== Action item ==
Reproduce the data exactly; no word may be added or dropped.

Stored data:
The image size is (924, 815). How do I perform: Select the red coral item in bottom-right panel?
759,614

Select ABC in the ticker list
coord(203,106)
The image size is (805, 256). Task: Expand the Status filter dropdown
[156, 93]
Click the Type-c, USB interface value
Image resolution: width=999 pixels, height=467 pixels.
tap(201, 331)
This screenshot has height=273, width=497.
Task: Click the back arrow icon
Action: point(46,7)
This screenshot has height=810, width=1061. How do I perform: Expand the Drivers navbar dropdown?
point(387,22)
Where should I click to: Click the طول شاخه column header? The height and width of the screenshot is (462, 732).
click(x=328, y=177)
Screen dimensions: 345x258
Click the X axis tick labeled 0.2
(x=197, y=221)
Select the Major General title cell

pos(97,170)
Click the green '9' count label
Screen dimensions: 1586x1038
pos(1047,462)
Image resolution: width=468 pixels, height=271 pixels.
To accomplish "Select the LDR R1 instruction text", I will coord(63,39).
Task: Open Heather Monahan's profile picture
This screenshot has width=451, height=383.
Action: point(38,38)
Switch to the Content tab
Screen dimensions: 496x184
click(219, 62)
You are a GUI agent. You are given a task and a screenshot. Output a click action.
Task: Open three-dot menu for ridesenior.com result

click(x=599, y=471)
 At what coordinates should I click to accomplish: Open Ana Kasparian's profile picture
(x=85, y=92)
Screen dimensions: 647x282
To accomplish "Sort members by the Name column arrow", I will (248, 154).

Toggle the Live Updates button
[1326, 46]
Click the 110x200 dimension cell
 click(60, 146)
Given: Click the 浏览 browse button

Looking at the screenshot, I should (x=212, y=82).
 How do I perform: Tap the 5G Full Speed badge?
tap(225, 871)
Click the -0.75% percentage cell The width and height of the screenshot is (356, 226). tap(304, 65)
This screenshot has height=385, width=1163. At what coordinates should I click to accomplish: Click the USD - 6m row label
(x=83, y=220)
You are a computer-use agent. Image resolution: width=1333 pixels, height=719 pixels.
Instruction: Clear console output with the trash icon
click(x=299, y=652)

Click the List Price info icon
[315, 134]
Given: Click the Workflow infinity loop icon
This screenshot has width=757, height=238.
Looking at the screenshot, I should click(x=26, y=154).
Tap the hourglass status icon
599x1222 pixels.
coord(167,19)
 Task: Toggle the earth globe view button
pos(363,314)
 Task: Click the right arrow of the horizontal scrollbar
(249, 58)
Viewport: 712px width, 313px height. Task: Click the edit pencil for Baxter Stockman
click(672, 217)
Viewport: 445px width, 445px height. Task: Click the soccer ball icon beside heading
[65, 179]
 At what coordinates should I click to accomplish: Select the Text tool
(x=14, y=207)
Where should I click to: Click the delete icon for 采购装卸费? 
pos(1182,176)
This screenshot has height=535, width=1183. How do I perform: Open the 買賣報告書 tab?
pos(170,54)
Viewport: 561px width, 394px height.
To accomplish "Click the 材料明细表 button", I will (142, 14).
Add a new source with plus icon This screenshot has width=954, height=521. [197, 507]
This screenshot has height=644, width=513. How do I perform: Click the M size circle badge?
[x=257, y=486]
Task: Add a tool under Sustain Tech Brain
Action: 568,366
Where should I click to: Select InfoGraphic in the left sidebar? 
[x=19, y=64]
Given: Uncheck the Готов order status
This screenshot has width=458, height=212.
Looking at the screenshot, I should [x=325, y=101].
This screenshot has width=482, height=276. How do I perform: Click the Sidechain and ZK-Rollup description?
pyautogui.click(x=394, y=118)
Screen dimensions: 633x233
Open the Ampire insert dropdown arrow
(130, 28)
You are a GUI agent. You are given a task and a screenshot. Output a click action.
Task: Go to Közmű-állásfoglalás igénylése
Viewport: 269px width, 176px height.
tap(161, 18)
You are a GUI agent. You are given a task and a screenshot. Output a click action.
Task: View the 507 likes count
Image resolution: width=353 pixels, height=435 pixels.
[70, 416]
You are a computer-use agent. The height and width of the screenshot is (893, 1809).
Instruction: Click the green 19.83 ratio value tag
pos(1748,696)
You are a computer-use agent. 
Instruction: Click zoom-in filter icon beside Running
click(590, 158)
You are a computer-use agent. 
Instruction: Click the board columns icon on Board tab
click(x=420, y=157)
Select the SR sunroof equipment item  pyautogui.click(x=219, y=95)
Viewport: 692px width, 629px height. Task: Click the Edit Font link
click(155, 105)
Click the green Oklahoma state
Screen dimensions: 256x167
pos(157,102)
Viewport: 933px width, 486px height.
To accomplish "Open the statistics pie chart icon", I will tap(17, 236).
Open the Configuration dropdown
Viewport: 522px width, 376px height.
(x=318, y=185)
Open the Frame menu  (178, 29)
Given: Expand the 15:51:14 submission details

== Response for this exercise ==
The image size is (924, 815). How do I perform: Select the red coral item in bottom-right panel?
759,614

Select ABC in the ticker list
coord(203,106)
The image size is (805, 256). Task: Expand the Status filter dropdown
[156, 93]
Click the Type-c, USB interface value
Image resolution: width=999 pixels, height=467 pixels.
tap(201, 331)
This screenshot has height=273, width=497.
Task: Click the back arrow icon
Action: point(46,7)
This screenshot has height=810, width=1061. How do I perform: Expand the Drivers navbar dropdown?
point(387,22)
Where should I click to: Click the طول شاخه column header? The height and width of the screenshot is (462, 732).
click(x=328, y=177)
Screen dimensions: 345x258
Click the X axis tick labeled 0.2
(x=197, y=221)
Select the Major General title cell

pos(97,170)
Click the green '9' count label
Screen dimensions: 1586x1038
pos(1047,462)
Image resolution: width=468 pixels, height=271 pixels.
To accomplish "Select the LDR R1 instruction text", I will coord(63,39).
Task: Open Heather Monahan's profile picture
This screenshot has width=451, height=383.
Action: point(38,38)
Switch to the Content tab
Screen dimensions: 496x184
click(219, 62)
You are a GUI agent. You are given a task and a screenshot. Output a click action.
Task: Open three-dot menu for ridesenior.com result

click(x=599, y=471)
 At what coordinates should I click to accomplish: Open Ana Kasparian's profile picture
(x=85, y=92)
Screen dimensions: 647x282
To accomplish "Sort members by the Name column arrow", I will (248, 154).

Toggle the Live Updates button
[1326, 46]
Click the 110x200 dimension cell
 click(60, 146)
Given: Click the 浏览 browse button

Looking at the screenshot, I should (x=212, y=82).
 How do I perform: Tap the 5G Full Speed badge?
tap(225, 871)
Click the -0.75% percentage cell The width and height of the screenshot is (356, 226). tap(304, 65)
This screenshot has height=385, width=1163. At what coordinates should I click to accomplish: Click the USD - 6m row label
(x=83, y=220)
You are a computer-use agent. Image resolution: width=1333 pixels, height=719 pixels.
Instruction: Clear console output with the trash icon
click(x=299, y=652)

Click the List Price info icon
[315, 134]
Given: Click the Workflow infinity loop icon
This screenshot has width=757, height=238.
Looking at the screenshot, I should click(x=26, y=154).
Tap the hourglass status icon
599x1222 pixels.
coord(167,19)
 Task: Toggle the earth globe view button
pos(363,314)
 Task: Click the right arrow of the horizontal scrollbar
(249, 58)
Viewport: 712px width, 313px height. Task: Click the edit pencil for Baxter Stockman
click(672, 217)
Viewport: 445px width, 445px height. Task: Click the soccer ball icon beside heading
[65, 179]
 At what coordinates should I click to accomplish: Select the Text tool
(x=14, y=207)
Where should I click to: Click the delete icon for 采购装卸费? 
pos(1182,176)
This screenshot has height=535, width=1183. How do I perform: Open the 買賣報告書 tab?
pos(170,54)
Viewport: 561px width, 394px height.
To accomplish "Click the 材料明细表 button", I will (142, 14).
Add a new source with plus icon This screenshot has width=954, height=521. [197, 507]
This screenshot has height=644, width=513. How do I perform: Click the M size circle badge?
[x=257, y=486]
Task: Add a tool under Sustain Tech Brain
Action: 568,366
Where should I click to: Select InfoGraphic in the left sidebar? 
[x=19, y=64]
Given: Uncheck the Готов order status
This screenshot has width=458, height=212.
Looking at the screenshot, I should [x=325, y=101].
This screenshot has width=482, height=276. How do I perform: Click the Sidechain and ZK-Rollup description?
pyautogui.click(x=394, y=118)
Screen dimensions: 633x233
Open the Ampire insert dropdown arrow
(130, 28)
You are a GUI agent. You are given a task and a screenshot. Output a click action.
Task: Go to Közmű-állásfoglalás igénylése
Viewport: 269px width, 176px height.
tap(161, 18)
You are a GUI agent. You are given a task and a screenshot. Output a click action.
Task: View the 507 likes count
Image resolution: width=353 pixels, height=435 pixels.
[70, 416]
You are a computer-use agent. The height and width of the screenshot is (893, 1809).
Instruction: Click the green 19.83 ratio value tag
pos(1748,696)
You are a computer-use agent. 
Instruction: Click zoom-in filter icon beside Running
click(590, 158)
You are a computer-use agent. 
Instruction: Click the board columns icon on Board tab
click(x=420, y=157)
Select the SR sunroof equipment item  pyautogui.click(x=219, y=95)
Viewport: 692px width, 629px height. Task: Click the Edit Font link
click(155, 105)
Click the green Oklahoma state
Screen dimensions: 256x167
pos(157,102)
Viewport: 933px width, 486px height.
To accomplish "Open the statistics pie chart icon", I will tap(17, 236).
Open the Configuration dropdown
Viewport: 522px width, 376px height.
(x=318, y=185)
Open the Frame menu  (178, 29)
Given: Expand the 15:51:14 submission details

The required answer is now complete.